Cette présentation de KEYNES et de l'économie classique laisse de côté la question du fonctionnement des économies de marché et de la formation des anticipations des agents, au profit d'une approche d'équilibre général, qui oriente l'analyse vers des questions de politique économique. John HICKS aboutit finalement à des conclusions de court terme qui défient l'intuition. La politique monétaire est efficace dans le cas classique, alors qu'elle ne l'est plus dans le cas keynésien de trappe à liquidité. Ces conclusions vont totalement à l'encontre de l'esprit des théories : la théorie classique reposant sur l'hypothèse d'une dichotomie entre les sphères réelle et monétaire, intuitivement, on s'attend donc à ce qu'une politique monétaire soit sans effet sur l'emploi ; quant à la théorie de KEYNES, elle revendique, au contraire, de la intégrer étroitement et la politique monétaire devrait donc agir sur le niveau de l'emploi, même si KEYNES ne la considère jamais en elle-même et seulement à titre d'accompagnement. 

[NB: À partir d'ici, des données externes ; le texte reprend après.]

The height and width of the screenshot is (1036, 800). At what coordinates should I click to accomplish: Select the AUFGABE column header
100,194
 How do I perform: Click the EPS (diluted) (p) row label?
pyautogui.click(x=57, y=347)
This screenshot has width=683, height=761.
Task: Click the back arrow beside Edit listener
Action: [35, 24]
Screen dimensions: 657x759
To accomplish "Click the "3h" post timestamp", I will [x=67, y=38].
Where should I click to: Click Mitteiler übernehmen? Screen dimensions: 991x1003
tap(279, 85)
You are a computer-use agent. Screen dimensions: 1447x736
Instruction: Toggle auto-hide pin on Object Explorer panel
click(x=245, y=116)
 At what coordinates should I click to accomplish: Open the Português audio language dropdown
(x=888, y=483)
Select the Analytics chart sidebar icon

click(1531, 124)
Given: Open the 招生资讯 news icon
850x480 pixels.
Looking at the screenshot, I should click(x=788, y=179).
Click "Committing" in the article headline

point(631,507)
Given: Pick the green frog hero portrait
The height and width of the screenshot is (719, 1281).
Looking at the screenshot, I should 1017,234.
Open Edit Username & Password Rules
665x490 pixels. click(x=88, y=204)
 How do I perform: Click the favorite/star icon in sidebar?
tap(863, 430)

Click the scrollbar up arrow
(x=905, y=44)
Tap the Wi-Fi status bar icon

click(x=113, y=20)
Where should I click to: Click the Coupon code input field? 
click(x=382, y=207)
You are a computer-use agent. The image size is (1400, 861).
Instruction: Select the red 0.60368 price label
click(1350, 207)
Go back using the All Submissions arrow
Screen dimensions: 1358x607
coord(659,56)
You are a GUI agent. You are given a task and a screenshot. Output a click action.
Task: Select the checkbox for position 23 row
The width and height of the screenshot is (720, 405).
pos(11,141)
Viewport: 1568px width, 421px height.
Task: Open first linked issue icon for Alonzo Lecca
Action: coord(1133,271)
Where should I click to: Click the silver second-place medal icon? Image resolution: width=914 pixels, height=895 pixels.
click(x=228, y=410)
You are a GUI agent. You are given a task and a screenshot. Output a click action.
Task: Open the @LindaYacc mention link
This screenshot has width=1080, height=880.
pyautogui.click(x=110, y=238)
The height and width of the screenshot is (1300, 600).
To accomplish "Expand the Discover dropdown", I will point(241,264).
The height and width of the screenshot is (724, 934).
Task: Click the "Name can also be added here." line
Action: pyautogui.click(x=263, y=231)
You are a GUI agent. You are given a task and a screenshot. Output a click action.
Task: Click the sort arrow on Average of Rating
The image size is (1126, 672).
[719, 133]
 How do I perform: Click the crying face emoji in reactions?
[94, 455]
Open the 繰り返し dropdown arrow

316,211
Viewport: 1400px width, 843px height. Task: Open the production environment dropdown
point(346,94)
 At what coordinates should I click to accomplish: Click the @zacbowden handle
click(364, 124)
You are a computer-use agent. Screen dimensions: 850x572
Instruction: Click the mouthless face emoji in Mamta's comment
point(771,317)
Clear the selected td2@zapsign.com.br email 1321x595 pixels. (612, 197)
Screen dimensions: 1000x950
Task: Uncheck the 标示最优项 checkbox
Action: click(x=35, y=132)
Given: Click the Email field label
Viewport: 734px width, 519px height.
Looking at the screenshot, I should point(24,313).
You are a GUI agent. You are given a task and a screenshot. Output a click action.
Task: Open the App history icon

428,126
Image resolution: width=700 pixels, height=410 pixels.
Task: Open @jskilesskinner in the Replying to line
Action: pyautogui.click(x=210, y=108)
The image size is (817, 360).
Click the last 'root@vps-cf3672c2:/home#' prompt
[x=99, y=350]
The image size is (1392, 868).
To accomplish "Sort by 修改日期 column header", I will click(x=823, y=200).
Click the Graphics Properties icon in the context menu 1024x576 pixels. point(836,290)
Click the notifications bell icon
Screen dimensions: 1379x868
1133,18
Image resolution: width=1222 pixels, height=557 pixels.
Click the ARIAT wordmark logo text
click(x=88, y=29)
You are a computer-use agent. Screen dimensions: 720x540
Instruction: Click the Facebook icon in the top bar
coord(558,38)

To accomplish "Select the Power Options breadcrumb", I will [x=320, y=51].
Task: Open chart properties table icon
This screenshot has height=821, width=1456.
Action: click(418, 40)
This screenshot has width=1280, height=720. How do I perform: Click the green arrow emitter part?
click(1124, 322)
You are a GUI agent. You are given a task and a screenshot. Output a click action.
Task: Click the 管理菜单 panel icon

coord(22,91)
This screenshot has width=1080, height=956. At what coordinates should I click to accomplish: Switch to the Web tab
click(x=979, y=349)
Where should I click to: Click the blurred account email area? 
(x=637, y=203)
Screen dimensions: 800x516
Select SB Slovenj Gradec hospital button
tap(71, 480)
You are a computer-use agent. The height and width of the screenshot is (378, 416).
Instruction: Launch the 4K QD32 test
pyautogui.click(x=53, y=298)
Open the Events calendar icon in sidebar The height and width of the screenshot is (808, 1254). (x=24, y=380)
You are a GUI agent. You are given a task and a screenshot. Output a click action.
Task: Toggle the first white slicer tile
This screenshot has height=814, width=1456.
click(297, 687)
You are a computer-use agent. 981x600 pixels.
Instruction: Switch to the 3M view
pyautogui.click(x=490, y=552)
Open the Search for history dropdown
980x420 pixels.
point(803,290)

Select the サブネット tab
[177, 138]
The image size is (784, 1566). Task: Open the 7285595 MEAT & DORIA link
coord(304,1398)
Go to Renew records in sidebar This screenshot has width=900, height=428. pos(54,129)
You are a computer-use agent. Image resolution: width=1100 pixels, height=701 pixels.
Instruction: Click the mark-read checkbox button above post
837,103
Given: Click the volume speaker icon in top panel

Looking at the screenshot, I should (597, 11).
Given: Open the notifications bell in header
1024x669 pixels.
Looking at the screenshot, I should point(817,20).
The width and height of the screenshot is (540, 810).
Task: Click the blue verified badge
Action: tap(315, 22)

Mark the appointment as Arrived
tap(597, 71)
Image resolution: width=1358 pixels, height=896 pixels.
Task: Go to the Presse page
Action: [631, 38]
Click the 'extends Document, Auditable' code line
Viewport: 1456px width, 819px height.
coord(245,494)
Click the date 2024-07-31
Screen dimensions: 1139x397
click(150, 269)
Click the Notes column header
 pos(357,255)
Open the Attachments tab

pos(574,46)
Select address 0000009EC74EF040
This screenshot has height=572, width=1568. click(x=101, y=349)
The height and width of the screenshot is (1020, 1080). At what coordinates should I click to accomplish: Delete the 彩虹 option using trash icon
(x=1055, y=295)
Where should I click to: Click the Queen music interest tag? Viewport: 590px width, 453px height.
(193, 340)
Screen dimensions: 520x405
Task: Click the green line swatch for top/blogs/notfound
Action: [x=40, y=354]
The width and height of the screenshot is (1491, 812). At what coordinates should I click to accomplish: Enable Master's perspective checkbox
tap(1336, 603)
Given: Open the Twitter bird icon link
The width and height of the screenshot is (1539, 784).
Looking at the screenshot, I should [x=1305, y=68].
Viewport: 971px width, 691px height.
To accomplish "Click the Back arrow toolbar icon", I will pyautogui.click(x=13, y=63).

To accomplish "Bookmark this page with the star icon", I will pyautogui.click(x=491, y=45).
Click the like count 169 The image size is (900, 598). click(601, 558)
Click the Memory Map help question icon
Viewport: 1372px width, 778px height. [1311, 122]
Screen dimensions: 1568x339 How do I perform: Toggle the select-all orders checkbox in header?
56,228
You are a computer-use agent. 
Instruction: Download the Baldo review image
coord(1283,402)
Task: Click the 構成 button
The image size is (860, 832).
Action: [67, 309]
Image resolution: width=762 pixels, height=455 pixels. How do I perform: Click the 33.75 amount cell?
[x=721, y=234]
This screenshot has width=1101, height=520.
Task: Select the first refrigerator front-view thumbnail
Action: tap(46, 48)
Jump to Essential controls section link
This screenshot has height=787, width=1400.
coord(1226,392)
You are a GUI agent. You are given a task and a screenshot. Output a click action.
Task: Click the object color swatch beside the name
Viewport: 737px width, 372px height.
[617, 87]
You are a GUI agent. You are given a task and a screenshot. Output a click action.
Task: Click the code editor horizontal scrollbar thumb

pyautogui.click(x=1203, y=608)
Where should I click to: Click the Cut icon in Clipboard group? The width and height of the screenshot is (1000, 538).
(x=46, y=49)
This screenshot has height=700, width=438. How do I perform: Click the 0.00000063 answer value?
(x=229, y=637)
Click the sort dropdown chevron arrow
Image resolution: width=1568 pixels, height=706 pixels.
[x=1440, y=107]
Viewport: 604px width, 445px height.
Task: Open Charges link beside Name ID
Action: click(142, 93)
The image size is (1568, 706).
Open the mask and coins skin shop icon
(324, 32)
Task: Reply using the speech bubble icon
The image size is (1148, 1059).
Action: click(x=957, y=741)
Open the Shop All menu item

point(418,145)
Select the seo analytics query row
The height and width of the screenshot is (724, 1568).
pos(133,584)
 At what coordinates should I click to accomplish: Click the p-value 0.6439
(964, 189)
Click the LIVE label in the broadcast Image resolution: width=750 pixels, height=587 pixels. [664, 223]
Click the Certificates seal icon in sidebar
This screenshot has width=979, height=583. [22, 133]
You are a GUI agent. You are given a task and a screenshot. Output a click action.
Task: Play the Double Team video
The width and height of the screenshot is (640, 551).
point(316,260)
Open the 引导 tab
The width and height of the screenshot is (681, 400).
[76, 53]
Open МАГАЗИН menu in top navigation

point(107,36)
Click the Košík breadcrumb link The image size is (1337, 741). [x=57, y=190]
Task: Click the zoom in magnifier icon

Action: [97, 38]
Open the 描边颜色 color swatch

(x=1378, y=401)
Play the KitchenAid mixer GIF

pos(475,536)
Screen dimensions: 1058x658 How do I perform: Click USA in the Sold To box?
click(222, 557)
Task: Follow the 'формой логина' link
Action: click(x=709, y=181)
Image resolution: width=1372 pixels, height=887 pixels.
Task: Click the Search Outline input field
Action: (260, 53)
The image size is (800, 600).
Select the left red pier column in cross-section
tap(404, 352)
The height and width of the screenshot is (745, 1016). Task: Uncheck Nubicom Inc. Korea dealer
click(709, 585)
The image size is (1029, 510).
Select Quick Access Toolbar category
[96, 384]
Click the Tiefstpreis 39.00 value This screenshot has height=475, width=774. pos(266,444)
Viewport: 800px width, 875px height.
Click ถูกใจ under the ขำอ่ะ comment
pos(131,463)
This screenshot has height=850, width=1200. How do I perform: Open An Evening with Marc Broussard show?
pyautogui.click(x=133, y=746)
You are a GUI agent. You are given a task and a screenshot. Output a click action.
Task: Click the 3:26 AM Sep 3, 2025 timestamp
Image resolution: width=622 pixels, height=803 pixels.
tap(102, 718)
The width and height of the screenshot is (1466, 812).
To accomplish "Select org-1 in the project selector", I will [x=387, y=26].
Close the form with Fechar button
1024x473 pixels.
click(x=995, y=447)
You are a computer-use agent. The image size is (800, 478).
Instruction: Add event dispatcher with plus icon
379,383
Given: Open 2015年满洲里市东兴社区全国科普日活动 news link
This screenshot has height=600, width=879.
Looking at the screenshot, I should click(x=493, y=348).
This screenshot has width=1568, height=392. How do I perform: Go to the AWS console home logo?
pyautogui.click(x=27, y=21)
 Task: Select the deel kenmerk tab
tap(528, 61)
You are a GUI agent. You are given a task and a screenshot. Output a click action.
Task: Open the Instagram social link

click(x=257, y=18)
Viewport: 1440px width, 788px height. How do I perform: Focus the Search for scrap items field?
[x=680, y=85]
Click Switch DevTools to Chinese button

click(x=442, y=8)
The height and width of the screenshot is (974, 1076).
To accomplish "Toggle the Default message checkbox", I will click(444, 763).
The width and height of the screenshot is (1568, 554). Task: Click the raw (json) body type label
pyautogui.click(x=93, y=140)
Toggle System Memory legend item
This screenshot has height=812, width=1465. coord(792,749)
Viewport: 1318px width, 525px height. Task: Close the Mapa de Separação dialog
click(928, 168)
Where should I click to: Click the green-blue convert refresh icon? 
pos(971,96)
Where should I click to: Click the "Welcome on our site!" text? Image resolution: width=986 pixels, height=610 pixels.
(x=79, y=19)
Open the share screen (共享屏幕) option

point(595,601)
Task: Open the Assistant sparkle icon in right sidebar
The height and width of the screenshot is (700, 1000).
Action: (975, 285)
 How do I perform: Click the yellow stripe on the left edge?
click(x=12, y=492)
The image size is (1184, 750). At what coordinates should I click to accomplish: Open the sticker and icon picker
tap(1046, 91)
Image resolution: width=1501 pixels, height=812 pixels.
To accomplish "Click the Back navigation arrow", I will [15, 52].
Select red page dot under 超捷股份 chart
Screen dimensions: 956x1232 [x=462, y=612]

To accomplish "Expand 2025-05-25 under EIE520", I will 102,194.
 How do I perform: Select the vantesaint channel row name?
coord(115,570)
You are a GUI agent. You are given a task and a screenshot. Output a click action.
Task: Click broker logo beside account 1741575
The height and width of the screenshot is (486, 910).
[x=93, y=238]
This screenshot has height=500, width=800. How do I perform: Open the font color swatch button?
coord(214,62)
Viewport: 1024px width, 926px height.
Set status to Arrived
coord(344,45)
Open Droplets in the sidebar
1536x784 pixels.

Il n'en reste pas moins que le renversement de peerspective et surtout l'intégration de la vision classique et keynésienne dans un même modèle expliquent largement le succès du modèle IS-LM. Repris et développé par Alvin HANSEN (1887-1975) et Franco MODIGLIANI (1918-2003), il donne lieu ensuite à la synthèse néo-classique de Paul SAMUELSON (1915-2009) et inonde les manuels de sciences économiques. (Jean-Sébastien LENFANT).

 

    Valeur et capital, de 1939, est l'un des ouvrages d'éconopmie mathématique les plus connus du XXe siècle. Après un demi-siècle de domination dans le monde anglo-saxon de la méthodologie marshallienne, centré sur l'analyse d'équilibre partiel, John HICKS propose de reprendre le programme de la théorie de l'équilibre général après Léon WALRAS (1834-1910) et Vilfredo PARETO (1948-1923). Il a l'ambition d'aller le plus loin possible dans l'analyse d'un système de marchés interdépendants (marchés de biens, de fonds prêtables, de la monnaie), d'un point de vue statique et dynamique (dimension intertemporelle), sur la base d'une analyse microéconomique du producteur et du consommateur. Il ne se détourne pas pour autant de la pensée d'Alfred MARSHALL (1842-1924), soucieux d'obtenir des propositions de statique comparative et des applications macroéconomiques. Cette contribution importante à la théorie de l'équilibre général lui vaut le Prix Nobel d'économie, conjointement avec Kenneth ARROW (né en 1921). (Jean-Sébastien LENFANT)

 

John Richard HICKS, Valeur et Capital : Enquête sur divers principes fondamentaux de la théorie économique, Dunod, 1956 (1968) ; Monnaie et marché, Economica, 1991 ; Capital et croissance, PUF, 1965 ; Une théorie de l'histoire économique, Seuil, 1973 ; Le temps et le capital, Economica, 1975 ; La crise de l'économie keynésienne, Fayard, 1988.

Christine BARTET et Jean-Sébastien LENFANT, articles sur John HOCKS et son oeuvre, dans Encyclopedia Universalis, 2014.

On trouvera dans L'imposture économique, de Steve KEEN, Les éditions de l'Atelier, 2014, une critique radicale de l'apport de l'auteur aux sciences économiques.